Where Disclosure Required. The disclosure would be required in proxy or information statements for meetings (or consents) at which directors will be elected, whether or not they are annual meetings. As a result, the disclosure would be required in the same instances as other Item 407 corporate governance disclosures. The final amendments do not require Item 407(i) disclosure in registration statements or in Annual Reports on Form 10-K, even if, as is typically the case, the Part III disclosure is incorporated by reference from the company’s definitive proxy or information statement. An instruction would provide that 407(i) information will not be deemed to be incorporated into any Securities Act or Exchange Act filing, except to the extent specifically incorporated by reference. The disclosure also is not subject to forward incorporation by reference under Item 12(b) of Form S-3 or under Item 12 of Form S-1.
Relationship to CD&A. The release notes that the CD&A rules identify hedging policies as potentially material to disclose, but CD&A applies only to the named executives. In addition, CD&A does not apply to SRCs or EGCs. Nevertheless, there is potential for duplication. To reduce potentially duplicative disclosure in proxy and information statements, the final rules add an instruction to the CD&A rules (Item 402(b) of Reg S-K) providing that, in proxy or information statements with respect to the election of directors, if the information disclosed under new Item 407(i) would satisfy the CD&A obligation to disclose material policies on hedging by NEOs, the company may elect to simply cross-reference the new 407(i) disclosure in CD&A. That cross-reference would, however, make the disclosure subject to say-on-pay votes. (Note that it’s also possible that the CD&A disclosure could be broader than the new 407(i) disclosure, for example, if the company’s hedging policy also applied to debt securities.) The SEC noted that, to avoid making the Item 407(i) disclosure part of CD&A, companies could include that disclosure directly in their Item 402 disclosures and not cross-reference.
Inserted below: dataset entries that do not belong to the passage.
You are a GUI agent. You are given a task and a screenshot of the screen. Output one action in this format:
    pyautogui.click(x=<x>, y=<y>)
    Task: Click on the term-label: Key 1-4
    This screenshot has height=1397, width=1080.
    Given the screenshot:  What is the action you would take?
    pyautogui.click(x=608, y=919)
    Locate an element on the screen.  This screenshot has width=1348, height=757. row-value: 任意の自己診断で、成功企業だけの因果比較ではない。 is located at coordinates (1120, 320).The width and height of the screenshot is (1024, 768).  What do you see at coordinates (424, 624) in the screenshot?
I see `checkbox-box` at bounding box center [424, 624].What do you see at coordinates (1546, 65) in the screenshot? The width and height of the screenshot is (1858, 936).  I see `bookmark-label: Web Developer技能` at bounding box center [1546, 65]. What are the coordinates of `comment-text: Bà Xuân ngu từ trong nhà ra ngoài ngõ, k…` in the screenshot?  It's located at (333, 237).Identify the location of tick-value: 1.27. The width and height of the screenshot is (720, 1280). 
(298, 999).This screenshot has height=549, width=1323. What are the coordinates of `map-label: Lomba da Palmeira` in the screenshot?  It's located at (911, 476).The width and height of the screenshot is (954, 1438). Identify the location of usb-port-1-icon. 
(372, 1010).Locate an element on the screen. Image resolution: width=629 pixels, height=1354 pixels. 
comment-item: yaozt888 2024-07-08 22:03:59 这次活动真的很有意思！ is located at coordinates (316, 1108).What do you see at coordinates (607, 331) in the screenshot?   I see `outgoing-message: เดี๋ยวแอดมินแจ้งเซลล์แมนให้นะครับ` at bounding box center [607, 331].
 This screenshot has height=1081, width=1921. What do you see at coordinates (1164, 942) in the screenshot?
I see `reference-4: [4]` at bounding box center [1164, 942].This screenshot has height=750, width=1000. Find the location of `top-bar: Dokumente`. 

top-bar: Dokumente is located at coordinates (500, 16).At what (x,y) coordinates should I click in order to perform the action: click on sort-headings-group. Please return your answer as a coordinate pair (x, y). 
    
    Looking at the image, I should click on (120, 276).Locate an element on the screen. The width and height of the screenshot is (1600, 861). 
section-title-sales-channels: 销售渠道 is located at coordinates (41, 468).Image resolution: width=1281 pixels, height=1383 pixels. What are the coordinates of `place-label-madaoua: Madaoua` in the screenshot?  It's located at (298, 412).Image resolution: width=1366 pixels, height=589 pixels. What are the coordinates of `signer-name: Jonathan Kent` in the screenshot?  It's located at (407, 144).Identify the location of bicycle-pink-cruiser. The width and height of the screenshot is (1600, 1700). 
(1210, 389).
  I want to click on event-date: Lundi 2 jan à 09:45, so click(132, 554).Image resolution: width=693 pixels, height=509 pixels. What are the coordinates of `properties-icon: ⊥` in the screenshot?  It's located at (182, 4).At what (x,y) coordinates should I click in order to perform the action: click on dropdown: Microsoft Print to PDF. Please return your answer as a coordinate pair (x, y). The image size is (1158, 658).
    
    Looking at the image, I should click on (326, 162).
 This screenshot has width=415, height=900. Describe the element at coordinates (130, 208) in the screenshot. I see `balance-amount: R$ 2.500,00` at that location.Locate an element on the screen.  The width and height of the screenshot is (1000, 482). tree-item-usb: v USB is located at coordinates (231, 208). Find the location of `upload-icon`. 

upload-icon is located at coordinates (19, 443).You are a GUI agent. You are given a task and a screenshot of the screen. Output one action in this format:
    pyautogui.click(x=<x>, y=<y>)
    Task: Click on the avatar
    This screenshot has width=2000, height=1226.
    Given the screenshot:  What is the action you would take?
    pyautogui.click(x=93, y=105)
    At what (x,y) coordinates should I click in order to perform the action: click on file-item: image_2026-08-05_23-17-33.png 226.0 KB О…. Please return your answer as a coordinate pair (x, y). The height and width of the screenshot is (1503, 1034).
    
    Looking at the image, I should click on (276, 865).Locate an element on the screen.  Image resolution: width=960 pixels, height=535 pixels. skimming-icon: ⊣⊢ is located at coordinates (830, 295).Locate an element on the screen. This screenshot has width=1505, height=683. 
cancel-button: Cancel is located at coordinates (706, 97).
Issuers Covered. As proposed, the final rules will apply to EGCs or SRCs. The SEC believes that shareholders of EGCs and SRCs have the same interest as shareholders of other companies in obtaining information about potential alignment of shareholder interests with those of employees and directors. In addition, the change in the disclosure requirement to focus on a company’s existing practices or policies should alleviate the compliance burden on these companies. The SEC also contended that governance disclosure requirements for EGCs and SRCs are less frequently scaled than are compensation disclosure requirements. Although EGCs and SRCs may face higher initial compliance costs because they are not subject to the CD&A requirements and, therefore, may not yet have addressed hedging policies, the SEC did not view the burden as significant, emphasizing that the rules do not require companies to adopt hedging practices or policies or dictate their content. However, to provide an opportunity for EGCs and SRCs to observe how other larger and more established companies implement Item 407(i), particularly because EGCs and SRCs may not already have hedging policies in place, the SEC adopted a delayed compliance date for EGCs and SRCs.
Neither foreign private issuers nor, in a change from the proposal, closed-end funds will be required to provide Item 407(i) disclosure. The final rules will apply, however, to BDCs.